Neuropathology notes:



  • H&E hematoxylin & eosin stain:
    • Basophilic: stains blue/purple, takes up the base (hematoxylin)
    • Eosinophilic: stains pink/red, takes up the acid (eosin)



An approach to Brain biopsies:

PAS-positive macrophages in the brain are found in:

  • Whipple’s disease
  • Adrenoleukodystrophy, Globoid-cell leukodystrophy, metachromatic leukodystrophy, and other hereditary leukodystrophies
  • Acquired leukoencephalopathy due to toxins e.g. organic solvents

Ballooned neurons are found in:

  • Argyrophilic grain disease AGD
  • Progressive supranuclear palsy PSP
  • Corticobasal degeneration CBD
  • Parkinson’s disease

Coiled bodies in oligodendrocytes are found in:

  • Tauopathies
  • Argyrophilic grain disease AGD

Lymphocytic markers:

  • Pan B-cell antigens (CD19, CD20, CD22, CD79a),
  • CLA leukocyte common antigen or LCA= CD45
  • In Diffuse large cell B cell lymphoma:
  • CD5+ leads= worse prognosis


An approach to Muscle biopsies :

General notes on muscle biopsies:

Suitable biopsies:

  • Don’t biopsy a site of previous EMG needle insertion (focal necrosis & inflammation occur)
  • Don’t biopsy severely affected end stage muscle
  • Don’t biopsy uninvolved muscle
  • Don’t biopsy near tendinous insertions (fibre size variation)
  • Don’t biopsy gastrocneimus
  • i.e. biopsy MRC 3 grade muscle
  • Size of biopsy: 1cm X 1cm X 1-2.5cm is sufficient. Don’t manipulate or traumatize the muscle too much.

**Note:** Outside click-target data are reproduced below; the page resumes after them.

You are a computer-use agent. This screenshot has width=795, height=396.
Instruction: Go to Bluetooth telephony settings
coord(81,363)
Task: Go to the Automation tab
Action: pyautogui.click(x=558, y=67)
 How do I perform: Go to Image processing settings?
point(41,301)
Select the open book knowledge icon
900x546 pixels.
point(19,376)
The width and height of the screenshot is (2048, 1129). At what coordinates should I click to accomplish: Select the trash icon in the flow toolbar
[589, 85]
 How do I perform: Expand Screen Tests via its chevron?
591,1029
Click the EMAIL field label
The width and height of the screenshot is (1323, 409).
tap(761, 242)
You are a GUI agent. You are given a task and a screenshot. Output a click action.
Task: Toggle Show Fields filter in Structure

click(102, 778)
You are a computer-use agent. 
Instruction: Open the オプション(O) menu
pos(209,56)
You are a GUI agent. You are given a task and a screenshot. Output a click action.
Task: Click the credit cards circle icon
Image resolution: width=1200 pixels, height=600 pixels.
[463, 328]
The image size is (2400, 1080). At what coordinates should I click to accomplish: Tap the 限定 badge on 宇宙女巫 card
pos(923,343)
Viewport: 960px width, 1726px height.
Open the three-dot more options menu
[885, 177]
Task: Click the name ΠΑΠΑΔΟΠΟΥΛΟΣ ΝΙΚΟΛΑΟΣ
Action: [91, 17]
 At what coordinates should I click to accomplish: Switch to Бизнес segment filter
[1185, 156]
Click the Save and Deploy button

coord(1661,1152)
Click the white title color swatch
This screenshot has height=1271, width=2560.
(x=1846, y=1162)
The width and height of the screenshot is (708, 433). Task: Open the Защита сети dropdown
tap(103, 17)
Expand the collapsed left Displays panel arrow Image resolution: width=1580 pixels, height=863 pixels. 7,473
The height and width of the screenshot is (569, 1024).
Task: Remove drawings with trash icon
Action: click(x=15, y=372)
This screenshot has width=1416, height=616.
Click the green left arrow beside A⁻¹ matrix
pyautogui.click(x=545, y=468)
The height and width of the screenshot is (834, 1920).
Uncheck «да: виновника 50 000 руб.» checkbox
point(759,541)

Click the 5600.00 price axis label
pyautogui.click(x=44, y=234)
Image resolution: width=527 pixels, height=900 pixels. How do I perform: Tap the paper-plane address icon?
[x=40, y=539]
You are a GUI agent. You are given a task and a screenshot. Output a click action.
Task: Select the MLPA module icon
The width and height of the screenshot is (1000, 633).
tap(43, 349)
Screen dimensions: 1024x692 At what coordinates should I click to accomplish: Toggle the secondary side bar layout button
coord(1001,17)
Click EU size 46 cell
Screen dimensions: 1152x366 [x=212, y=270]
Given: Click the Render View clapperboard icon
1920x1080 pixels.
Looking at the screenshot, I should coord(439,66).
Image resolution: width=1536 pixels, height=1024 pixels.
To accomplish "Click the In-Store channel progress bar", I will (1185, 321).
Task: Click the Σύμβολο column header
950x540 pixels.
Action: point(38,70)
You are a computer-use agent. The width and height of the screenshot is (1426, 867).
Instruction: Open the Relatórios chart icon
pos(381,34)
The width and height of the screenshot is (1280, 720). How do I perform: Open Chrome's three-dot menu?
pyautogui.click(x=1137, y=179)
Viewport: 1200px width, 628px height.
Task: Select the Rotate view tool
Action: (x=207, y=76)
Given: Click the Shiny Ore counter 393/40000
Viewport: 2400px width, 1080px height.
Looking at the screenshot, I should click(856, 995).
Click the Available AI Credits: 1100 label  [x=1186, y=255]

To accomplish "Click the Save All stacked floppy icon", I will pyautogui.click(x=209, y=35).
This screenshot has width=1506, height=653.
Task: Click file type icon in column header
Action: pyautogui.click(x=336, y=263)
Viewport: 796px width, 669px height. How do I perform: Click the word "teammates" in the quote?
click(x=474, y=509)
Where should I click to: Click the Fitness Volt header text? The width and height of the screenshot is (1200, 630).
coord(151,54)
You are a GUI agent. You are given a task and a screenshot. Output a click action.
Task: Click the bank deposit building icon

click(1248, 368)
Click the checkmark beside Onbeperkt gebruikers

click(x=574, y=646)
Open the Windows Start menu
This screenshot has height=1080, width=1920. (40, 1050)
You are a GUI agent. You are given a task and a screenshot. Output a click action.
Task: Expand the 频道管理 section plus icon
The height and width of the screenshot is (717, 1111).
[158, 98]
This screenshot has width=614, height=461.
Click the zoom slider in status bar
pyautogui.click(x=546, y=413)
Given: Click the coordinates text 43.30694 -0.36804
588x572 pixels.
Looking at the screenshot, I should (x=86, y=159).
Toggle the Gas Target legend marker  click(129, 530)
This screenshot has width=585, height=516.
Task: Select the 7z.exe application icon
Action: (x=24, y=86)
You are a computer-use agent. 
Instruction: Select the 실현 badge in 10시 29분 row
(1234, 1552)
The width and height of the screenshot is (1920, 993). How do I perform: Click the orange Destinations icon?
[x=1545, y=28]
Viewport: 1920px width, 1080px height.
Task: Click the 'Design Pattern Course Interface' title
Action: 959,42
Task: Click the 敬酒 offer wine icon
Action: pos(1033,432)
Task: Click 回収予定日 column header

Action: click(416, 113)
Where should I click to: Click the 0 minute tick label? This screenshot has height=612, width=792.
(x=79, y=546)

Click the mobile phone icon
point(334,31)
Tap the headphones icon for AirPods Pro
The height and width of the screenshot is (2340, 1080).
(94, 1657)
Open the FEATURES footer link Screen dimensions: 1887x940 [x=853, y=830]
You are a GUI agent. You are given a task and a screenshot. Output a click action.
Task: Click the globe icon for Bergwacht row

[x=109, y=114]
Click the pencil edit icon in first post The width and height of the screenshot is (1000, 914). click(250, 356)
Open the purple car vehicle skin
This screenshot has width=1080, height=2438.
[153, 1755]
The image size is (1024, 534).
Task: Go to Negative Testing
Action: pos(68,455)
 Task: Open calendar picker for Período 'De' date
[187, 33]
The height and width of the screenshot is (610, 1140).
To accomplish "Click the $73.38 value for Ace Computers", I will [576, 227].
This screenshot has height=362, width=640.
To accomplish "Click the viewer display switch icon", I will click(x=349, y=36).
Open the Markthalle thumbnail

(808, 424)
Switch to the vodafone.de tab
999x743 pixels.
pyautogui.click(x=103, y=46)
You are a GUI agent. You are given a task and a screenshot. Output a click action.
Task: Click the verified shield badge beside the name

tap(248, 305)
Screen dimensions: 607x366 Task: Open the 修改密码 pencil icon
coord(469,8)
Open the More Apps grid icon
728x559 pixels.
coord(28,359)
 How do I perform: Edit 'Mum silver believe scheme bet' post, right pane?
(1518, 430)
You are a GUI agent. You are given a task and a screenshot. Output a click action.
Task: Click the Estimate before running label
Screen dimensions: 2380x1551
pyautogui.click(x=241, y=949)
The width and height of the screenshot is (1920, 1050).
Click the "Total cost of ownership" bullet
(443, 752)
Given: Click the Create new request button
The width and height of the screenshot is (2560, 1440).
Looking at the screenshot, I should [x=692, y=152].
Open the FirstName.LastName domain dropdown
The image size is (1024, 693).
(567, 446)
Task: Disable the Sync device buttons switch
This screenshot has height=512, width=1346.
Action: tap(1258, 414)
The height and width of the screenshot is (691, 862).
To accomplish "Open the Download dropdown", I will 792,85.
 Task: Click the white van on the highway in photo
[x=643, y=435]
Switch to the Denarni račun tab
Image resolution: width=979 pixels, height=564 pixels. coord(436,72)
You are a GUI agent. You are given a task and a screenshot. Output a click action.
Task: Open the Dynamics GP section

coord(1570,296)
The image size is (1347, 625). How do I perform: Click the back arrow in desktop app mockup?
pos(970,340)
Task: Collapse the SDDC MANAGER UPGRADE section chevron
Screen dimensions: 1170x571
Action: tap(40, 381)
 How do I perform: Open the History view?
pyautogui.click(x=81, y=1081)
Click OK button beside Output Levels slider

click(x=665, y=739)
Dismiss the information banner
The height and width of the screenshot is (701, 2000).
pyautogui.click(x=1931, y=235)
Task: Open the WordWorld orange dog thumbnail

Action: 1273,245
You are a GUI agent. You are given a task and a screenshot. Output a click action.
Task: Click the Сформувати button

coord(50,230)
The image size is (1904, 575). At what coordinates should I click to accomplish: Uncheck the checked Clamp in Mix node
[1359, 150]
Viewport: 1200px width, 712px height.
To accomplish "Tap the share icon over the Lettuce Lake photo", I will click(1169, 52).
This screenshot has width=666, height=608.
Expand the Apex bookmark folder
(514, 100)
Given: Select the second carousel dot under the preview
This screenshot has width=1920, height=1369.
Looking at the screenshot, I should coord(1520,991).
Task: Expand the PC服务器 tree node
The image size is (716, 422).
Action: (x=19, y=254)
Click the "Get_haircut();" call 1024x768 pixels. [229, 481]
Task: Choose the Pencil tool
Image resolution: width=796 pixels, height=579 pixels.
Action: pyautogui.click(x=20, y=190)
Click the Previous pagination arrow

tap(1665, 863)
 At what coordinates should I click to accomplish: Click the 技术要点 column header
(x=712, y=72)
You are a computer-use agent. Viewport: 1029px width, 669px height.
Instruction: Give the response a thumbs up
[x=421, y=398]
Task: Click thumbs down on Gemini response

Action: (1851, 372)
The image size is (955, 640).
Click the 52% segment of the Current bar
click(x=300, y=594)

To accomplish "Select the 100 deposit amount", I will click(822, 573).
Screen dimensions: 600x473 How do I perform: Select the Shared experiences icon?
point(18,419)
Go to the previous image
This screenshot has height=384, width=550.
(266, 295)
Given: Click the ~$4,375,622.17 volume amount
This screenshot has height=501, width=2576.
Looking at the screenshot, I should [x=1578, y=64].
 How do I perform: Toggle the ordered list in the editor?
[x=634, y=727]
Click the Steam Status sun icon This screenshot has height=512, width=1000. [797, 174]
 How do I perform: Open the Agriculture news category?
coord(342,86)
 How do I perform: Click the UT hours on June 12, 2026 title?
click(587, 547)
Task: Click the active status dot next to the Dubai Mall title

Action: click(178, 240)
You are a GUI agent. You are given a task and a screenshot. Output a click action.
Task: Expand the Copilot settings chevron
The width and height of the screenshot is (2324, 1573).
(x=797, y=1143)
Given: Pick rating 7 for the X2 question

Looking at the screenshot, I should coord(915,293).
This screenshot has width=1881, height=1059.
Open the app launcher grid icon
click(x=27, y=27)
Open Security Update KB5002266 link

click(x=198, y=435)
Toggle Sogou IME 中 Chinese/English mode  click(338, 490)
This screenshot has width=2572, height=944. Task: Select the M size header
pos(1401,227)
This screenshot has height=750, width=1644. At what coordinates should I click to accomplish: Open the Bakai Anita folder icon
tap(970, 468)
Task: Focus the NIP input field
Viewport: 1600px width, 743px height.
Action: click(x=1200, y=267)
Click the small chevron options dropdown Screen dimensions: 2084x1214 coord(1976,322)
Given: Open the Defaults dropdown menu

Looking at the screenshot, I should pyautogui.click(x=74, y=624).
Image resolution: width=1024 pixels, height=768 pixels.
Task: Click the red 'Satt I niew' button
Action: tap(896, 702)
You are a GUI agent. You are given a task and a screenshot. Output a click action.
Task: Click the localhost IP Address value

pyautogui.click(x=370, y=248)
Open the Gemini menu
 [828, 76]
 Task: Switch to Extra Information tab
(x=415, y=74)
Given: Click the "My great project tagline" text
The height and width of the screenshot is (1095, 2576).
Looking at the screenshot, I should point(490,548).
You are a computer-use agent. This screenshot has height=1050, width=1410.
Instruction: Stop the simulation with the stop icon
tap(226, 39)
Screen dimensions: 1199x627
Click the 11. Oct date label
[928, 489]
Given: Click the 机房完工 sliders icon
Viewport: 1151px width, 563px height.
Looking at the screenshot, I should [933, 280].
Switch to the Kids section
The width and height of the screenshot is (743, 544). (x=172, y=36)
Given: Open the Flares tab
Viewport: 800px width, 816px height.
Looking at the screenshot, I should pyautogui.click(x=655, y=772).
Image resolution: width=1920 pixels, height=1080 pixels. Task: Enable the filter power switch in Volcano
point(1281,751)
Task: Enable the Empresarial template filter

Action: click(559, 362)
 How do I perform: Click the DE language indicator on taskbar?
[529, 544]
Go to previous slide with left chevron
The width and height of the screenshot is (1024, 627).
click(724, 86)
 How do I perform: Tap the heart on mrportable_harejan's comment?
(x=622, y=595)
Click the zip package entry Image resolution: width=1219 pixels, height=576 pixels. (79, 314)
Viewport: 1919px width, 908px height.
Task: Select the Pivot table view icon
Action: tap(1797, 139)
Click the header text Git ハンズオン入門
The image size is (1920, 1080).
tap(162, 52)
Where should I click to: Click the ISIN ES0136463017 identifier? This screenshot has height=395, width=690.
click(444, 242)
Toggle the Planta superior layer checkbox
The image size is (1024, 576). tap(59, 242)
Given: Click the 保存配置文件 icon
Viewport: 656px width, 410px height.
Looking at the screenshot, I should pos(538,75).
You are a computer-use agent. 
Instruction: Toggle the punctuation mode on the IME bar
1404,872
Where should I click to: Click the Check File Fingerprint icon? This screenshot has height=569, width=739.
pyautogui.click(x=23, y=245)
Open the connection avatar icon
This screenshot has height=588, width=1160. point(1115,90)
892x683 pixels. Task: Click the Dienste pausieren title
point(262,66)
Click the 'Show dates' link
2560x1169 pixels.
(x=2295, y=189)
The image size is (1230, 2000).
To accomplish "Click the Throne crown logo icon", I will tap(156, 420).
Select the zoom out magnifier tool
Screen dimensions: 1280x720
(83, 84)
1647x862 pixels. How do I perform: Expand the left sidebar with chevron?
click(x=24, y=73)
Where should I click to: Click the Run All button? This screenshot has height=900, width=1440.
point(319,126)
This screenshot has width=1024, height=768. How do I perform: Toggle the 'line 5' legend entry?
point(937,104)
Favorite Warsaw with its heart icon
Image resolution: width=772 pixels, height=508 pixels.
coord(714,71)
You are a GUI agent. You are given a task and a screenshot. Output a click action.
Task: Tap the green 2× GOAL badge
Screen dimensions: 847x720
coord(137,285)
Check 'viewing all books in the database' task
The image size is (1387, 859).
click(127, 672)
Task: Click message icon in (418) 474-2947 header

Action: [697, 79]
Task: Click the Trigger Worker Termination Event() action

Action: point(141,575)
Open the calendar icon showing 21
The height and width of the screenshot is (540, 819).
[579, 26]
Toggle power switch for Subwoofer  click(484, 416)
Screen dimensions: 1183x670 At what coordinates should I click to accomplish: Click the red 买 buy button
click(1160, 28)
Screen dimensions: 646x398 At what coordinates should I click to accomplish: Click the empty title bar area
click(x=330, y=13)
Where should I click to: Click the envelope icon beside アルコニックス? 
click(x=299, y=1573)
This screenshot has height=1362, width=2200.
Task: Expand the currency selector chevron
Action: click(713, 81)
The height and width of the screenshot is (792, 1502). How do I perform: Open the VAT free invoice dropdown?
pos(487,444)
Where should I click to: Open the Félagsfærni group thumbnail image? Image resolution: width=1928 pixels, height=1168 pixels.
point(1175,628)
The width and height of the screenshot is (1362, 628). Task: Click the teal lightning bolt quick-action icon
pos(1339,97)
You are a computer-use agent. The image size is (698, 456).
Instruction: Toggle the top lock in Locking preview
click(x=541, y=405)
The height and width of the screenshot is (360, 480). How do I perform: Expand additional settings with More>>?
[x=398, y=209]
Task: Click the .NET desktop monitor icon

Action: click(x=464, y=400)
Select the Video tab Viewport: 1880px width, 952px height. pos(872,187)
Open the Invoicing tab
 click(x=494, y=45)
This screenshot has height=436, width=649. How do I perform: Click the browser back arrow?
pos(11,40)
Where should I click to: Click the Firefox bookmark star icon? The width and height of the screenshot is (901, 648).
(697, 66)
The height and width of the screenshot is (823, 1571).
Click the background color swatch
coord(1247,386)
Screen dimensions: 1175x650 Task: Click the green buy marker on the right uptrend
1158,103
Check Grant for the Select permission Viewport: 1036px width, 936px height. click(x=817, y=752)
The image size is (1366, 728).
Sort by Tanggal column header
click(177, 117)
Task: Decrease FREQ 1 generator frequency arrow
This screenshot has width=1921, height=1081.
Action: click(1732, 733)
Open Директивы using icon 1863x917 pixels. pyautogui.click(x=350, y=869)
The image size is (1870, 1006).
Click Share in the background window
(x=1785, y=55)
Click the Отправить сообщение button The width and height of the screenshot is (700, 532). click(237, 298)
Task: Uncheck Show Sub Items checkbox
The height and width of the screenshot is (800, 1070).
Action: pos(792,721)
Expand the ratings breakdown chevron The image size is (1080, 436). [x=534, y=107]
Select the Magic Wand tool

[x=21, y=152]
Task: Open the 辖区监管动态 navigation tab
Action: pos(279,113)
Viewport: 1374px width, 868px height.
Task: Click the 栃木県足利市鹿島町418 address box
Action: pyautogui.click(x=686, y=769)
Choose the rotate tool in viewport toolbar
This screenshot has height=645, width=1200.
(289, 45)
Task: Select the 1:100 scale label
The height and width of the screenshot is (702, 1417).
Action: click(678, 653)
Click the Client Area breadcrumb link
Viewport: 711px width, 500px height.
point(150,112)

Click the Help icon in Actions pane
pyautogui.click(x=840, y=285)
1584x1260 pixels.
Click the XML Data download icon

Staining of frozen sections with 8 stains:

  • 5 stains.
  • 3 muscle enzyme histochemical reactions

This can be followed by:

  • More histochemistry
  • Immunohistochemistry IHC
  • Electron microscopy EM
  • Molecular tests: Western blott, Southern blott, PCR,


Hematoxylin & Eosin (H&E) stain :

Muscle fibres size:
  • Variation is size (diameter).
Muscle fibre shape:
  • Polygonal in adults
  • Round:
    • Normal: in infants & very young children
    • Round: in myopathies e.g. muscular dystrophies
  • Angulated: small angulated in neuropathy
Muscle fibre structure:

Atrophic fibres:

  • “nuclear bags” without much myofibril

Note distribution of atrophy:

  • Random
  • Fascicular ‘group atrophy’: denervation
  • Perifascicular atrophy (perimysium): dermatomyositis

Note type of fibre atrophy (see other stains)
Regenerating fibres:

  • Basophilic (blue) fibres
  • These occur in myopathies

Necrotic fibres:

  • Eosinophilic homogenous cytoplasm, in longitudinal section (loss of striations). Later: vacuolated fibres, infiltration with inflammatory cells (macrophages & lymphocytes).
  • Dystrophic, Inflammatory or toxic myopathy.

Split fibres:

  • These occur in muscular dystrophies

Rimmed vacuoles:

  • Vacuoles rimmed by basophilic material. Inclusion body myositis,

Vacuoles without rims:

  • Metabolic myopathies:
    • Glycogen storage diseases,
    • Hypokalemia
  • Drugs (lysosomal toxicity): colchicine, chloroquine, amiodarone
  • Hyperkalemia periodic paralysis/hypokalemic periodic paralysis

Centromyocytic necrosis:

  • Inflammatory cells in the myofibre surrounded by normal sarcoplasm occurs in polymyositis.

Ragged red fibres:

  • best seen on Gomori’s trichrome stain. Subsarcolemmal +/-intermyofibrillary aggregates, blue on H&E. Occurs in Mitochondrial disorders & in patients >60 y.o..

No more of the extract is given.